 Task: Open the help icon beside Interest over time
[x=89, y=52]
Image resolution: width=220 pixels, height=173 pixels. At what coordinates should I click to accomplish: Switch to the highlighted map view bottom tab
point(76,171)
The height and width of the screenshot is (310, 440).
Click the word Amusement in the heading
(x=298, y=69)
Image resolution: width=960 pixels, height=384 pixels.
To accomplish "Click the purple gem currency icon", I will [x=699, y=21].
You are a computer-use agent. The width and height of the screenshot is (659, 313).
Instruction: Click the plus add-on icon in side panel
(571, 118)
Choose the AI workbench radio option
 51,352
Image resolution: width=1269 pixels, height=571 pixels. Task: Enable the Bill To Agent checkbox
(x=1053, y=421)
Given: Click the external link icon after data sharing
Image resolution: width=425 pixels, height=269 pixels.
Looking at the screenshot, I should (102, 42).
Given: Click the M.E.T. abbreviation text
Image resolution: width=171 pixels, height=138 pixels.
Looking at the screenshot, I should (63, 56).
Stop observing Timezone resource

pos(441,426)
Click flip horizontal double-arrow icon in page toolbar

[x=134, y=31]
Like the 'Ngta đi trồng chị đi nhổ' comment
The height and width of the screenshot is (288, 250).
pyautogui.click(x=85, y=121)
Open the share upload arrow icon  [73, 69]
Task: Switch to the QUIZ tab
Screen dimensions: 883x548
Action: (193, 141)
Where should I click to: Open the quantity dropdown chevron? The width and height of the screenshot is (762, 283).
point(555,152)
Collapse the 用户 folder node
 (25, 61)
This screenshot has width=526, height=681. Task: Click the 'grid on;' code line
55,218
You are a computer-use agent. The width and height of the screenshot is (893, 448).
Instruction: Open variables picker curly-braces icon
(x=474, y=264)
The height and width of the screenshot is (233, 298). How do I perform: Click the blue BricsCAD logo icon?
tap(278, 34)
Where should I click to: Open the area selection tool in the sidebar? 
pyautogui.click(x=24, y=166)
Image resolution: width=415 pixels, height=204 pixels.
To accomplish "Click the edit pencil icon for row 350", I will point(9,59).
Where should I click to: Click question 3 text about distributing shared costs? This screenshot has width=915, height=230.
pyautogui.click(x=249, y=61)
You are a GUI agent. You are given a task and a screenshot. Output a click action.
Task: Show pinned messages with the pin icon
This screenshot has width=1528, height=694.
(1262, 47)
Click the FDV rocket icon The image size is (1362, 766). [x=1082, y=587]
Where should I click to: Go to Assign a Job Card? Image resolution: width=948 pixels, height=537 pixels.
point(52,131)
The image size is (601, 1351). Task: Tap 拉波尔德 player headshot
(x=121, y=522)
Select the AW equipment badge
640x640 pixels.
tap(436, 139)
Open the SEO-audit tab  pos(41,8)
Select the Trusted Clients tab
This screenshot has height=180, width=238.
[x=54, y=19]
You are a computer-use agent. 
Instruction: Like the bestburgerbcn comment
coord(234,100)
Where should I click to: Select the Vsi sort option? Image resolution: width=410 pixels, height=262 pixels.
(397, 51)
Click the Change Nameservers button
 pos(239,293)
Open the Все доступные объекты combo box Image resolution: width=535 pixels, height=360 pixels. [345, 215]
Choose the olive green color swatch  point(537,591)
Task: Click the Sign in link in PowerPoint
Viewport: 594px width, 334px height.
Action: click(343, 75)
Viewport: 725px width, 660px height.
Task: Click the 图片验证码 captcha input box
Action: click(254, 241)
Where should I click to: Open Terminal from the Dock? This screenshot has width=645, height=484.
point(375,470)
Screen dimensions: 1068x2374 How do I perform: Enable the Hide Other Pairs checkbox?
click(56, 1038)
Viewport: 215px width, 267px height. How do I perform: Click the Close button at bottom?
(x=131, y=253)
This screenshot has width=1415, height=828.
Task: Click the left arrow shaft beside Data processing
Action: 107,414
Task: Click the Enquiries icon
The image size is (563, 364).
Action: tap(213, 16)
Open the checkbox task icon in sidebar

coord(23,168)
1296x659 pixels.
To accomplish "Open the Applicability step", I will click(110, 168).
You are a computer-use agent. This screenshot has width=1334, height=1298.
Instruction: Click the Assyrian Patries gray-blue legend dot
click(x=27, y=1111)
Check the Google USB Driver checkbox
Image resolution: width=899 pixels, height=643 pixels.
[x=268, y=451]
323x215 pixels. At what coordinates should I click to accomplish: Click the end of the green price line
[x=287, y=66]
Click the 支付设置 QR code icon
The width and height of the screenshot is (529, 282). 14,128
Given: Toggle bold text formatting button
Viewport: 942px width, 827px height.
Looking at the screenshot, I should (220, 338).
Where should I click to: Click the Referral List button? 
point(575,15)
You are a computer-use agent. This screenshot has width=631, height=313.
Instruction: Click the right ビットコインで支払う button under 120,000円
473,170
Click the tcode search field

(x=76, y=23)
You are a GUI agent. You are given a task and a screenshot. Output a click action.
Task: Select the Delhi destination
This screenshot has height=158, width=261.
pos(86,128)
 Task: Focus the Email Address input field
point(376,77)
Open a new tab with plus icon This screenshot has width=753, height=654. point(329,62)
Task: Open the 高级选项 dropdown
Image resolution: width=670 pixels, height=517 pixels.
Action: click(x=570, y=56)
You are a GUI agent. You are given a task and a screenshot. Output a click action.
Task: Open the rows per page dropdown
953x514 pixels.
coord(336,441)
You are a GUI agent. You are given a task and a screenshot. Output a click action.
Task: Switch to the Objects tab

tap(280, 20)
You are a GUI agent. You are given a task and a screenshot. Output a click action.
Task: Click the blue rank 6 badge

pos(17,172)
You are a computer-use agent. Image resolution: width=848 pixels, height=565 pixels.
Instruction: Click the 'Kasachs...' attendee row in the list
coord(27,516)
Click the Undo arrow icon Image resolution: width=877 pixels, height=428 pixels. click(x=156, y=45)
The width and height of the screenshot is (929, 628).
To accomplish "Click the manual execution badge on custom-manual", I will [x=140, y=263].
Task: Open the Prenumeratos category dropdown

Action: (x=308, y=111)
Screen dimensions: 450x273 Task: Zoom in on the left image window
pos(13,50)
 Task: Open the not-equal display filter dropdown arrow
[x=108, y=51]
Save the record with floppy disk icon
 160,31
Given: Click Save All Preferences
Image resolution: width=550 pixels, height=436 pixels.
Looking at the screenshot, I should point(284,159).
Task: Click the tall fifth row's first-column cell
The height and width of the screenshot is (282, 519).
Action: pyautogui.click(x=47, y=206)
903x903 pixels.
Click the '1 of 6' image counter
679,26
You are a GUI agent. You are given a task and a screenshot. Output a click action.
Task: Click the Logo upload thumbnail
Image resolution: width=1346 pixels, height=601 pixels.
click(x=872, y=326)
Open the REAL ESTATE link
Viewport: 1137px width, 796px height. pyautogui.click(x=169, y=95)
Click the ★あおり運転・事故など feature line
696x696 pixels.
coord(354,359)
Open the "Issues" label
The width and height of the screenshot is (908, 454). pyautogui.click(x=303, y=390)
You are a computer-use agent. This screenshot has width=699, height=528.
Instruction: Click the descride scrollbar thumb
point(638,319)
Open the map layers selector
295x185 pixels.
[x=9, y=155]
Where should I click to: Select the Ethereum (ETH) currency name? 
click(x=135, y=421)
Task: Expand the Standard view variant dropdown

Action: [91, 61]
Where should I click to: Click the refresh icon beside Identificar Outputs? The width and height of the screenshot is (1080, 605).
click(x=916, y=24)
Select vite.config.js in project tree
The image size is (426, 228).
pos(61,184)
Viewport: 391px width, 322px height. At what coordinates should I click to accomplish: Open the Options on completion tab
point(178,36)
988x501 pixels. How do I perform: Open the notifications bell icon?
▬▬▬▬▬▬▬▬▬▬
Activity: Set down the entire material again, exactly as it stands.

The answer:
 Task: Open the help icon beside Interest over time
[x=89, y=52]
Image resolution: width=220 pixels, height=173 pixels. At what coordinates should I click to accomplish: Switch to the highlighted map view bottom tab
point(76,171)
The height and width of the screenshot is (310, 440).
Click the word Amusement in the heading
(x=298, y=69)
Image resolution: width=960 pixels, height=384 pixels.
To accomplish "Click the purple gem currency icon", I will [x=699, y=21].
You are a computer-use agent. The width and height of the screenshot is (659, 313).
Instruction: Click the plus add-on icon in side panel
(571, 118)
Choose the AI workbench radio option
 51,352
Image resolution: width=1269 pixels, height=571 pixels. Task: Enable the Bill To Agent checkbox
(x=1053, y=421)
Given: Click the external link icon after data sharing
Image resolution: width=425 pixels, height=269 pixels.
Looking at the screenshot, I should (102, 42).
Given: Click the M.E.T. abbreviation text
Image resolution: width=171 pixels, height=138 pixels.
Looking at the screenshot, I should (63, 56).
Stop observing Timezone resource

pos(441,426)
Click flip horizontal double-arrow icon in page toolbar

[x=134, y=31]
Like the 'Ngta đi trồng chị đi nhổ' comment
The height and width of the screenshot is (288, 250).
pyautogui.click(x=85, y=121)
Open the share upload arrow icon  [73, 69]
Task: Switch to the QUIZ tab
Screen dimensions: 883x548
Action: (193, 141)
Where should I click to: Open the quantity dropdown chevron? The width and height of the screenshot is (762, 283).
point(555,152)
Collapse the 用户 folder node
 (25, 61)
This screenshot has width=526, height=681. Task: Click the 'grid on;' code line
55,218
You are a computer-use agent. The width and height of the screenshot is (893, 448).
Instruction: Open variables picker curly-braces icon
(x=474, y=264)
The height and width of the screenshot is (233, 298). How do I perform: Click the blue BricsCAD logo icon?
tap(278, 34)
Where should I click to: Open the area selection tool in the sidebar? 
pyautogui.click(x=24, y=166)
Image resolution: width=415 pixels, height=204 pixels.
To accomplish "Click the edit pencil icon for row 350", I will point(9,59).
Where should I click to: Click question 3 text about distributing shared costs? This screenshot has width=915, height=230.
pyautogui.click(x=249, y=61)
You are a GUI agent. You are given a task and a screenshot. Output a click action.
Task: Show pinned messages with the pin icon
This screenshot has width=1528, height=694.
(1262, 47)
Click the FDV rocket icon The image size is (1362, 766). [x=1082, y=587]
Where should I click to: Go to Assign a Job Card? Image resolution: width=948 pixels, height=537 pixels.
point(52,131)
The image size is (601, 1351). Task: Tap 拉波尔德 player headshot
(x=121, y=522)
Select the AW equipment badge
640x640 pixels.
tap(436, 139)
Open the SEO-audit tab  pos(41,8)
Select the Trusted Clients tab
This screenshot has height=180, width=238.
[x=54, y=19]
You are a computer-use agent. 
Instruction: Like the bestburgerbcn comment
coord(234,100)
Where should I click to: Select the Vsi sort option? Image resolution: width=410 pixels, height=262 pixels.
(397, 51)
Click the Change Nameservers button
 pos(239,293)
Open the Все доступные объекты combo box Image resolution: width=535 pixels, height=360 pixels. [345, 215]
Choose the olive green color swatch  point(537,591)
Task: Click the Sign in link in PowerPoint
Viewport: 594px width, 334px height.
Action: click(343, 75)
Viewport: 725px width, 660px height.
Task: Click the 图片验证码 captcha input box
Action: click(254, 241)
Where should I click to: Open Terminal from the Dock? This screenshot has width=645, height=484.
point(375,470)
Screen dimensions: 1068x2374 How do I perform: Enable the Hide Other Pairs checkbox?
click(56, 1038)
Viewport: 215px width, 267px height. How do I perform: Click the Close button at bottom?
(x=131, y=253)
This screenshot has width=1415, height=828.
Task: Click the left arrow shaft beside Data processing
Action: 107,414
Task: Click the Enquiries icon
The image size is (563, 364).
Action: tap(213, 16)
Open the checkbox task icon in sidebar

coord(23,168)
1296x659 pixels.
To accomplish "Open the Applicability step", I will click(110, 168).
You are a computer-use agent. This screenshot has width=1334, height=1298.
Instruction: Click the Assyrian Patries gray-blue legend dot
click(x=27, y=1111)
Check the Google USB Driver checkbox
Image resolution: width=899 pixels, height=643 pixels.
[x=268, y=451]
323x215 pixels. At what coordinates should I click to accomplish: Click the end of the green price line
[x=287, y=66]
Click the 支付设置 QR code icon
The width and height of the screenshot is (529, 282). 14,128
Given: Toggle bold text formatting button
Viewport: 942px width, 827px height.
Looking at the screenshot, I should (220, 338).
Where should I click to: Click the Referral List button? 
point(575,15)
You are a computer-use agent. This screenshot has width=631, height=313.
Instruction: Click the right ビットコインで支払う button under 120,000円
473,170
Click the tcode search field

(x=76, y=23)
You are a GUI agent. You are given a task and a screenshot. Output a click action.
Task: Select the Delhi destination
This screenshot has height=158, width=261.
pos(86,128)
 Task: Focus the Email Address input field
point(376,77)
Open a new tab with plus icon This screenshot has width=753, height=654. point(329,62)
Task: Open the 高级选项 dropdown
Image resolution: width=670 pixels, height=517 pixels.
Action: click(x=570, y=56)
You are a GUI agent. You are given a task and a screenshot. Output a click action.
Task: Open the rows per page dropdown
953x514 pixels.
coord(336,441)
You are a GUI agent. You are given a task and a screenshot. Output a click action.
Task: Switch to the Objects tab

tap(280, 20)
You are a GUI agent. You are given a task and a screenshot. Output a click action.
Task: Click the blue rank 6 badge

pos(17,172)
You are a computer-use agent. Image resolution: width=848 pixels, height=565 pixels.
Instruction: Click the 'Kasachs...' attendee row in the list
coord(27,516)
Click the Undo arrow icon Image resolution: width=877 pixels, height=428 pixels. click(x=156, y=45)
The width and height of the screenshot is (929, 628).
To accomplish "Click the manual execution badge on custom-manual", I will [x=140, y=263].
Task: Open the Prenumeratos category dropdown

Action: (x=308, y=111)
Screen dimensions: 450x273 Task: Zoom in on the left image window
pos(13,50)
 Task: Open the not-equal display filter dropdown arrow
[x=108, y=51]
Save the record with floppy disk icon
 160,31
Given: Click Save All Preferences
Image resolution: width=550 pixels, height=436 pixels.
Looking at the screenshot, I should point(284,159).
Task: Click the tall fifth row's first-column cell
The height and width of the screenshot is (282, 519).
Action: pyautogui.click(x=47, y=206)
903x903 pixels.
Click the '1 of 6' image counter
679,26
You are a GUI agent. You are given a task and a screenshot. Output a click action.
Task: Click the Logo upload thumbnail
Image resolution: width=1346 pixels, height=601 pixels.
click(x=872, y=326)
Open the REAL ESTATE link
Viewport: 1137px width, 796px height. pyautogui.click(x=169, y=95)
Click the ★あおり運転・事故など feature line
696x696 pixels.
coord(354,359)
Open the "Issues" label
The width and height of the screenshot is (908, 454). pyautogui.click(x=303, y=390)
You are a computer-use agent. This screenshot has width=699, height=528.
Instruction: Click the descride scrollbar thumb
point(638,319)
Open the map layers selector
295x185 pixels.
[x=9, y=155]
Where should I click to: Select the Ethereum (ETH) currency name? 
click(x=135, y=421)
Task: Expand the Standard view variant dropdown

Action: [91, 61]
Where should I click to: Click the refresh icon beside Identificar Outputs? The width and height of the screenshot is (1080, 605).
click(x=916, y=24)
Select vite.config.js in project tree
The image size is (426, 228).
pos(61,184)
Viewport: 391px width, 322px height. At what coordinates should I click to accomplish: Open the Options on completion tab
point(178,36)
988x501 pixels. How do I perform: Open the notifications bell icon?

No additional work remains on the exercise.